▸ **PROBLEM TO SOLVE**
Please give all of the items below again, substituting "Where do I click to" for every "Where should I click to" and leaving everything else as it is.

*** PROVIDED INFORMATION ***

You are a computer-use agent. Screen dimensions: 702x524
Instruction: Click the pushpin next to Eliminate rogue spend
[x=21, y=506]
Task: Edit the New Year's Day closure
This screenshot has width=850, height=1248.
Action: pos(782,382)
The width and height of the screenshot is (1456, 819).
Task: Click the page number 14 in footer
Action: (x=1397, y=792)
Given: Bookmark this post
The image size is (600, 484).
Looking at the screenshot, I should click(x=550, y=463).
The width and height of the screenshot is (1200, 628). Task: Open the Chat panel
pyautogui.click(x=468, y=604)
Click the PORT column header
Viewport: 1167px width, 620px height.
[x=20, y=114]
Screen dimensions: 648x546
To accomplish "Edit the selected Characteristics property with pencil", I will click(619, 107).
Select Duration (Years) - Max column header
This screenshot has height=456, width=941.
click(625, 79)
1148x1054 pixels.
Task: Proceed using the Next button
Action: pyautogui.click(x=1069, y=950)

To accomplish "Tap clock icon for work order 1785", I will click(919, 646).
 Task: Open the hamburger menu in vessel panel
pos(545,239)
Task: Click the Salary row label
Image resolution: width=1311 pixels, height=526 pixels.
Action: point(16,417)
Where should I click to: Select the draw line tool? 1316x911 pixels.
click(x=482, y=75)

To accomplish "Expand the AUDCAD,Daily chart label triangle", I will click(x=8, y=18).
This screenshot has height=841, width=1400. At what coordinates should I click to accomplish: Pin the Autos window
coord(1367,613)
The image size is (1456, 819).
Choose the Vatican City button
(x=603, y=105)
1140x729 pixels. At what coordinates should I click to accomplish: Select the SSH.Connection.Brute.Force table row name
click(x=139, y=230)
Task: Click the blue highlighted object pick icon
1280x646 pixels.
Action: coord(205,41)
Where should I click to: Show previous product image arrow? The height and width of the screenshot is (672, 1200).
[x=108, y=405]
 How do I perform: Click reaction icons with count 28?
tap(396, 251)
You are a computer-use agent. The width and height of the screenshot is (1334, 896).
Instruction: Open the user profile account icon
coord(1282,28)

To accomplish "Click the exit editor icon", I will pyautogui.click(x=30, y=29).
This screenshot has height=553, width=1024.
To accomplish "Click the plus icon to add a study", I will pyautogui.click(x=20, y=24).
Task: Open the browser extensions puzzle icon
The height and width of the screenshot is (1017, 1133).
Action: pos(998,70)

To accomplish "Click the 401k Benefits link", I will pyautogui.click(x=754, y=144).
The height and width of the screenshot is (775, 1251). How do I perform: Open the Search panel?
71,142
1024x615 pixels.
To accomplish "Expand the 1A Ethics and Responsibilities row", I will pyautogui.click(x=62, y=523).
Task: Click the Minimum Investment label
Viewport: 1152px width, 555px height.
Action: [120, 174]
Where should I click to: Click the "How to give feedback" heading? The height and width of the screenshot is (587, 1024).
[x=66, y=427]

***

▸ **ANSWER BELOW**
You are a computer-use agent. Screen dimensions: 702x524
Instruction: Click the pushpin next to Eliminate rogue spend
[x=21, y=506]
Task: Edit the New Year's Day closure
This screenshot has width=850, height=1248.
Action: pos(782,382)
The width and height of the screenshot is (1456, 819).
Task: Click the page number 14 in footer
Action: (x=1397, y=792)
Given: Bookmark this post
The image size is (600, 484).
Looking at the screenshot, I should click(x=550, y=463).
The width and height of the screenshot is (1200, 628). Task: Open the Chat panel
pyautogui.click(x=468, y=604)
Click the PORT column header
Viewport: 1167px width, 620px height.
[x=20, y=114]
Screen dimensions: 648x546
To accomplish "Edit the selected Characteristics property with pencil", I will click(619, 107).
Select Duration (Years) - Max column header
This screenshot has height=456, width=941.
click(625, 79)
1148x1054 pixels.
Task: Proceed using the Next button
Action: pyautogui.click(x=1069, y=950)

To accomplish "Tap clock icon for work order 1785", I will click(919, 646).
 Task: Open the hamburger menu in vessel panel
pos(545,239)
Task: Click the Salary row label
Image resolution: width=1311 pixels, height=526 pixels.
Action: point(16,417)
Where do I click to: Select the draw line tool? 1316x911 pixels.
click(x=482, y=75)

To accomplish "Expand the AUDCAD,Daily chart label triangle", I will click(x=8, y=18).
This screenshot has height=841, width=1400. At what coordinates should I click to accomplish: Pin the Autos window
coord(1367,613)
The image size is (1456, 819).
Choose the Vatican City button
(x=603, y=105)
1140x729 pixels. At what coordinates should I click to accomplish: Select the SSH.Connection.Brute.Force table row name
click(x=139, y=230)
Task: Click the blue highlighted object pick icon
1280x646 pixels.
Action: coord(205,41)
Where do I click to: Show previous product image arrow? The height and width of the screenshot is (672, 1200).
[x=108, y=405]
 How do I perform: Click reaction icons with count 28?
tap(396, 251)
You are a computer-use agent. The width and height of the screenshot is (1334, 896).
Instruction: Open the user profile account icon
coord(1282,28)

To accomplish "Click the exit editor icon", I will pyautogui.click(x=30, y=29).
This screenshot has height=553, width=1024.
To accomplish "Click the plus icon to add a study", I will pyautogui.click(x=20, y=24).
Task: Open the browser extensions puzzle icon
The height and width of the screenshot is (1017, 1133).
Action: pos(998,70)

To accomplish "Click the 401k Benefits link", I will pyautogui.click(x=754, y=144).
The height and width of the screenshot is (775, 1251). How do I perform: Open the Search panel?
71,142
1024x615 pixels.
To accomplish "Expand the 1A Ethics and Responsibilities row", I will pyautogui.click(x=62, y=523).
Task: Click the Minimum Investment label
Viewport: 1152px width, 555px height.
Action: [120, 174]
Where do I click to: Click the "How to give feedback" heading? The height and width of the screenshot is (587, 1024).
[x=66, y=427]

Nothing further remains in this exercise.